Önceki yıllarda Ankara Barosu’nda başkanlık yapan Yekta Güngör Özden, Adli Yıl’ın açılışının, aynı zamanda parti başkanı olan Cumhurbaşkanı’nın sarayında yapılmasına karşı çıkan (başta öncü İzmir Barosu olmak üzere) tüm Baro Başkanlarını destekliyor ve yürekten kutluyor.

Büyük çelişki!


CHP lideri Kemal Kılıçdaroğlu’nun “Memleketin bu ortamında erken seçim talebimiz olamaz” mealinde konuşması üzerine, eski Sağlık ve Devlet Bakanı Rifat Serdaroğlu “Bu milletin dört yıl daha azap çekmesini mi istiyorsunuz?” diye sormuştu.
Bu iktidar madem ülkeyi kötü duruma getirdi, o halde gitmeli, öyle değil mi?
Fakat hayır!

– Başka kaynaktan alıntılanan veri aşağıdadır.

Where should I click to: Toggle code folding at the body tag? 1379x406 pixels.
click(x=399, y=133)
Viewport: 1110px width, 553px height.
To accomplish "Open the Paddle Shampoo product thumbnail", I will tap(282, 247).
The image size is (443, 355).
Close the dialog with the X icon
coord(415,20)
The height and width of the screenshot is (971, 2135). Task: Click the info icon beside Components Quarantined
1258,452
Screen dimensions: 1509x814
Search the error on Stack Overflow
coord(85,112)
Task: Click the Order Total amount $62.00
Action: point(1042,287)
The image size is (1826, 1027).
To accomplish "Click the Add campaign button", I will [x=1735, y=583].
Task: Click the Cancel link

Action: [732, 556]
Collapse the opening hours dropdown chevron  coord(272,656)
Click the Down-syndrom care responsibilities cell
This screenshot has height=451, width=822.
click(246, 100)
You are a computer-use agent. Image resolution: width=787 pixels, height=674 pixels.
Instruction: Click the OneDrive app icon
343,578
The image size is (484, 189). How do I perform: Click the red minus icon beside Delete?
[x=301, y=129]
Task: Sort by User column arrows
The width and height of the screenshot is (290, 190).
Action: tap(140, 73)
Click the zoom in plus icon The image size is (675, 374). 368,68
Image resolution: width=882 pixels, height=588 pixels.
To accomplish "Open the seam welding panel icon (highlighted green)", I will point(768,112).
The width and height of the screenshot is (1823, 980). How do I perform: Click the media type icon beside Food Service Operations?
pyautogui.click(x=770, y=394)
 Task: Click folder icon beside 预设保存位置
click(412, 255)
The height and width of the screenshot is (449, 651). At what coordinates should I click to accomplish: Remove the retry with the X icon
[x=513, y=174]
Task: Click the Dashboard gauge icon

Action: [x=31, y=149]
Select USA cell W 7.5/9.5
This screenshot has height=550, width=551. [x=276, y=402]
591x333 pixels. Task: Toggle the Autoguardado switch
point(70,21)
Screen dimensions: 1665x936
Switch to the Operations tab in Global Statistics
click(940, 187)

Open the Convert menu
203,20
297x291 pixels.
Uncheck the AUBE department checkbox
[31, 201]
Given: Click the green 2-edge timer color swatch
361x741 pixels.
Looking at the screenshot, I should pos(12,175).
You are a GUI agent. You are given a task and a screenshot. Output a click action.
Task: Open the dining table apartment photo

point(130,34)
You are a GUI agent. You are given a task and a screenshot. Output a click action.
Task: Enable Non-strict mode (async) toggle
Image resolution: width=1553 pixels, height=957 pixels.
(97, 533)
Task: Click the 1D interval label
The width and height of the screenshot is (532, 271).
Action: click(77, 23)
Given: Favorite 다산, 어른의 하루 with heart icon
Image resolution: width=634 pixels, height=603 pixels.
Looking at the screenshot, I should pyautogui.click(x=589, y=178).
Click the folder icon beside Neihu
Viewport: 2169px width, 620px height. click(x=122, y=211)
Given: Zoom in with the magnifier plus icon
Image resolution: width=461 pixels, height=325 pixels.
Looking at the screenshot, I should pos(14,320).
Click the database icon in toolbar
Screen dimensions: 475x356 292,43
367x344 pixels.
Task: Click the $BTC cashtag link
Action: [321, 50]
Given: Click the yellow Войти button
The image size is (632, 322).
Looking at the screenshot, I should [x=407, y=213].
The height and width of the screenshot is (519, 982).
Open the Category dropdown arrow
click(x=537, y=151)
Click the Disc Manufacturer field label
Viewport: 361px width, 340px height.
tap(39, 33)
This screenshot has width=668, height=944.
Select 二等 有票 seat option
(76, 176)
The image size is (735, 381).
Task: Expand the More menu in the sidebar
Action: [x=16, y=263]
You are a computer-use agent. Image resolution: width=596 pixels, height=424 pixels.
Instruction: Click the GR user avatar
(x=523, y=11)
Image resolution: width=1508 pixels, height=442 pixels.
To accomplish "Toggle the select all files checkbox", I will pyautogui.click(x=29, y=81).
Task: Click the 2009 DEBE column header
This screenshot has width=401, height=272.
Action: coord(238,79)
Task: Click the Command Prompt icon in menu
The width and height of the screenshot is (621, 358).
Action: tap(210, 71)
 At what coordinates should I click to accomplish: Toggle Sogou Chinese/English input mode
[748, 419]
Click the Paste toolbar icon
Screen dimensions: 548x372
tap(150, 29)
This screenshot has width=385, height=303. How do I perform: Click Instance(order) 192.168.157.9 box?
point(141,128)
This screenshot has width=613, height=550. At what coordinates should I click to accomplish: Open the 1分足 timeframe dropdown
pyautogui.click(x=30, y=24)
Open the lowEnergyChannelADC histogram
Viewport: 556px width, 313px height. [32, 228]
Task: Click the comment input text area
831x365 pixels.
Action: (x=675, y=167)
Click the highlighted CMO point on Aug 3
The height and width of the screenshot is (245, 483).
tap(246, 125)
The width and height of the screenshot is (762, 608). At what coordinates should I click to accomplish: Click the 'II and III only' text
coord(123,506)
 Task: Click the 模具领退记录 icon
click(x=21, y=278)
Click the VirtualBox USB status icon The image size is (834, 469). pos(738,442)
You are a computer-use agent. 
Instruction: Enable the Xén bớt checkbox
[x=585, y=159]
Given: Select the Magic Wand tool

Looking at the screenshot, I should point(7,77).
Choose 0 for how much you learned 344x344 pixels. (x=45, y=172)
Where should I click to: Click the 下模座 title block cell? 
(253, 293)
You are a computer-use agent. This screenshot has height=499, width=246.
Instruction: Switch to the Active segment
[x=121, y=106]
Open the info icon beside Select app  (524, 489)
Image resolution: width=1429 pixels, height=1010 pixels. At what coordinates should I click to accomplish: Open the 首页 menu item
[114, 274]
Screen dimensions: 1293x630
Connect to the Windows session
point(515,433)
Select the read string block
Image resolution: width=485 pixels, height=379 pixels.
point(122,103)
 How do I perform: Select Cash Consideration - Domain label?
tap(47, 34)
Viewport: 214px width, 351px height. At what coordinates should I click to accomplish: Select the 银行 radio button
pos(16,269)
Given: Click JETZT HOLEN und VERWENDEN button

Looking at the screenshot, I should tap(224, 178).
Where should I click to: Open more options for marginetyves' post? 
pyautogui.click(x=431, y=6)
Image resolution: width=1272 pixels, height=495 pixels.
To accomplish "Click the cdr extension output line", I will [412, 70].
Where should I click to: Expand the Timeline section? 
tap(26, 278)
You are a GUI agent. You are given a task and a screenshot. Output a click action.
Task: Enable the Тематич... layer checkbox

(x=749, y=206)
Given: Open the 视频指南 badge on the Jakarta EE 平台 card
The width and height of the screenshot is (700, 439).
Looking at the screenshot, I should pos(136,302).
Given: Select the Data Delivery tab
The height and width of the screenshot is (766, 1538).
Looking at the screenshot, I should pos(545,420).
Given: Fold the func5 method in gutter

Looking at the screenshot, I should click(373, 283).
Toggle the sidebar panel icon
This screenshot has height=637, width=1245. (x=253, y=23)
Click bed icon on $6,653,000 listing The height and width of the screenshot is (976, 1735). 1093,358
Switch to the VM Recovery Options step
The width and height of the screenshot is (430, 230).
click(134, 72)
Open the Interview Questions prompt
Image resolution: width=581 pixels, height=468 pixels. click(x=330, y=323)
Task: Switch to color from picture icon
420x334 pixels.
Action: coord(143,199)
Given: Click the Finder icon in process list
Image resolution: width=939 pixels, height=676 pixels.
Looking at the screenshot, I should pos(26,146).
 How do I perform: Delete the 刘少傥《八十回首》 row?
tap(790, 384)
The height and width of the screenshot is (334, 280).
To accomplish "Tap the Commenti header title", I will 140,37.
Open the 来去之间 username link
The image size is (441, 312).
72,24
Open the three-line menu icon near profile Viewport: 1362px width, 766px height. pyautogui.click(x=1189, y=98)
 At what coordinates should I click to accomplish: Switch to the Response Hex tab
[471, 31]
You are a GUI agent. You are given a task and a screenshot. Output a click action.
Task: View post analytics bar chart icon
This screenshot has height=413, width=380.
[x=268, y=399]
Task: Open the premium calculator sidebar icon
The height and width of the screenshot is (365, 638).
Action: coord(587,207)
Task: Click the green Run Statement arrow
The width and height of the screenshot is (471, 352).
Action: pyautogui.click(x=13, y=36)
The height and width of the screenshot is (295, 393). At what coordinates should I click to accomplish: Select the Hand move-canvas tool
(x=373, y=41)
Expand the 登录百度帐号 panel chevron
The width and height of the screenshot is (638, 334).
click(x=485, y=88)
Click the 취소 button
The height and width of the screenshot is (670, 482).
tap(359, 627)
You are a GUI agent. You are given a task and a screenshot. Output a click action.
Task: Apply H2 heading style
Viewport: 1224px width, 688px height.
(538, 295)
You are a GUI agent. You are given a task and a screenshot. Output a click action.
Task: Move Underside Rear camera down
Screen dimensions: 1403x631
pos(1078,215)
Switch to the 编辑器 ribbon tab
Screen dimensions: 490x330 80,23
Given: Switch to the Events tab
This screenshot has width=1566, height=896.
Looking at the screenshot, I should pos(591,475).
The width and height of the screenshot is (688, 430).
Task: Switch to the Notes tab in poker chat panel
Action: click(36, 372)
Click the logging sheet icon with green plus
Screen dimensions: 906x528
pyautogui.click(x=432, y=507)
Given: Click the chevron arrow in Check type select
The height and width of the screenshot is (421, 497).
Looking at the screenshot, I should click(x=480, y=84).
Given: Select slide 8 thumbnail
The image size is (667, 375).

Kılıçdaroğlu “AKP kalsın, kendi pisliğini kendi temizlesin!” diyor.
AKP, kendi bozduğu sistemi düzeltebilecek yetenekte olsa ülkeyi bu duruma getirir miydi?
Kılıçdaroğlu’nun kısa bir süre önce Artvin’in Şavşat İlçesi’nde yaptığı konuşma içine düştüğü çelişkiyi net olarak gösteriyor:

★★★

Kılıçdaroğlu, Şavşat’ta şöyle demişti:
“Türkiye kavgalardan bıktı! Ülke yanlış siyaset nedeniyle farklı yerlere sürüklendi.
İşsiz birisinin, cebinde para olmayan birisinin sokaklarda rahat gezemeyeceğini biliyorlar mı acaba?
Yeter artık ya! Vallahi de billahi de yeter!
Millet artık öyle bir noktaya geldi ki, iş yok, güç yok!
Daha dün Hopa’da bir kadın geldi, ‘3 kızım var, üçü de üniversiteyi bitirdi, işsiz’ dedi.
Hangi, sıkıntılara girdiğini, boğazından kestiğini, onu hangi umutlarla okuttuğunu gayet iyi biliyorum.
Kim iş verecek? Onları düşünen kim? Bu iktidarın yoksulu düşündüğü yok!”
Kılıçdaroğlu bu sözlerinde çok haklı... Millet gerçekten eziyet çekiyor.
Fakat onun haksız olduğu şey “AKP 4 yıl daha iktidarda kalsın” görüşü... Yani millet 4 yıl daha eziyet çeksin, öyle mi?
Türkiye’nin düzlüğe çıkması için bu iktidarın bir an önce demokrasi içinde gitmesi lâzım!

GÜNÜN SÖZÜ

Doğduğum zaman niçin ağladığımı şimdi daha iyi anlıyorum!